In other words, we want

||A-B||_F \ge ||A-A_k||_F

where

A_k = \sum_{i=1}^k \sigma_i \vec{u}_i \vec{v}_i^{\top}

Let’s start!

\begin{split} ||A-A_k||_F &= ||\sum_{i=k+1}^n \sigma_i \vec{u}_i \vec{v}_i^{\top}||_F \\ &= \sqrt{\sum_{i=k+1}^n \sigma^2} \end{split}

So with this, can we try show that:

\sum_{i=1}^n \sigma_i^2(A-B) \ge \sum_{i = k+1}^n \sigma_i^2(A)

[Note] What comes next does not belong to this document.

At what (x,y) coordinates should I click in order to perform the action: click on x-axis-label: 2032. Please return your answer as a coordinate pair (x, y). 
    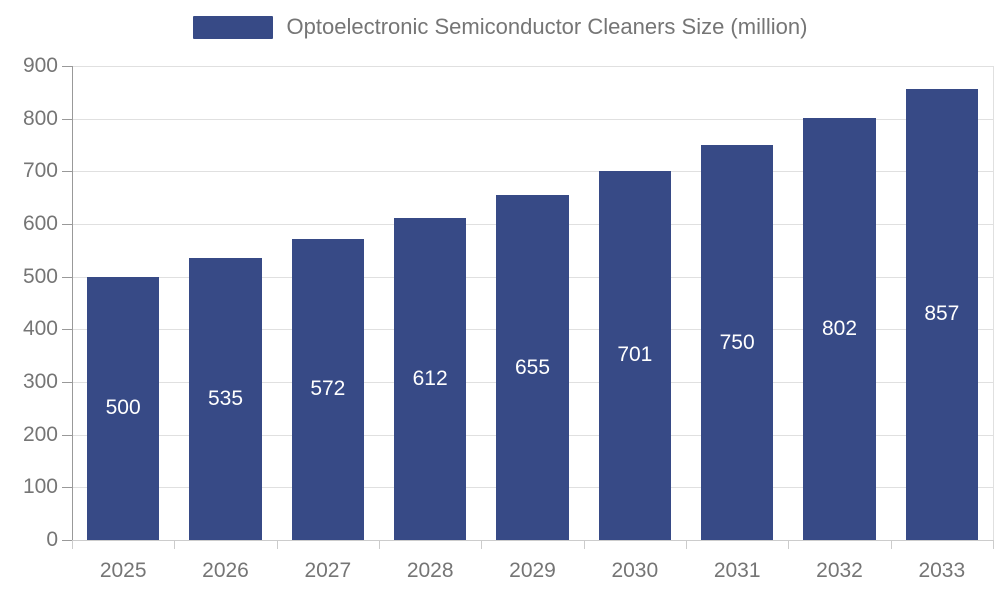
    Looking at the image, I should click on (840, 570).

Note in our last proof for the L2-norm case, we have

||A||_2 = \sigma_{\max}(A)

Therefore,

\begin{split} \sigma_{k+i}(A) &= \text{$(k+i)$-th largest $\sigma$ of A} \\ &= \text{largest $\sigma$ after top $(k+i-1)$ $\sigma$ are removed} \\ &= ||A-A_{k+i-1}||_2 \end{split}

Maybe we can do some similar transformation for $\sigma_i^2(A-B)$ ?

Denote $A-B=C$

\sigma_i(A-B)=\sigma_i(C)=||C-C_{i-1}||_2

We already have the fact that:

B \rightarrow \text{rank } k \\ \sigma_{k+1}(B) = 0 \\ ||B-B_k||_2 = 0

Hmm…So we can just add a zero term to the $\sigma_i(A-B)$

\begin{split} \sigma_i(A-B) &=||C-C_{i-1}||_2 + ||B-B_k||_2 \\ &\underbrace{\ge}_{\mathclap{\text{triangular inequality}}}||C+B-C_{i-1}-B_k||_2 \\ &\ge ||A-C_{i-1}-B_k||_2 \end{split}

We know:

rk(B_k)=k, rk(C_{i-1}) \le i-1

We also know this fact that for any two matrices $A, B$ :

rk(A+B) \le rk(A)+rk(B)

So we know for $D = C_{i-1}+B_k$

rk(D) \le k + i-1

So.

\begin{split} \sigma_i(A-B) &\ge ||A-C_{i-1}-B_k||_2 \\ &\ge ||A-D||_2 \\ \end{split}

We know that (from previous section)

\argmin_{D \in \mathbb{R}^{m \times n}, rk(D)=i+k-1} ||A-D||_2 = A_{k+i-1} \\ \min_{D \in \mathbb{R}^{m \times n}, rk(D)=i+k-1} ||A-D||_2 = \sigma_{k+i}(A)

Therefore

\begin{split} \sigma_i(A-B) &\ge ||A-D||_2 \\ &\ge \sigma_{k+i}(A) \end{split}

Yeah!!!

We showed that

\forall B\in \mathbb{R}^{m \times n}, rk(B) = k, \\ \sigma_i(A-B) \ge \sigma_{k+i}(A)

therefore

\sum_{i=1}^n \sigma_i^2(A-B) \ge \sum_{i = k+1}^n \sigma_i^2(A)

And therefore

\sqrt{\sum_{i=1}^n \sigma_i^2(A-B)} \ge \sqrt{\sum_{i = k+1}^n \sigma_i^2(A)}

And therefore

||A-B||_F \ge ||A-A_k||_F

Some wrong type of proof

\begin{split} \min_{rk(B) = k} ||A-B||_F &=\min_{rk(B)=k} ||U\Sigma V^{\top} -B||_F \\ &=\min_{rk(B)=k} ||\Sigma - U^{\top}BV||_F \\ &=\underbrace{\min_{rk(Z)=k, Z \in diag} ||\Sigma - Z||_F}_{\mathclap{\text{Since having elements that does not lay along the diagonal only increases F norm}}} \\ &\text{So just try to pick $Z = \Sigma$ and it completes the proof} \end{split}

What’s wrong???

Last few steps ⇒ proof by talking

When we transform $U^{\top}BV \rightarrow Z$ , if we eliminate the non-diagonal terms, we might be increasing ranks.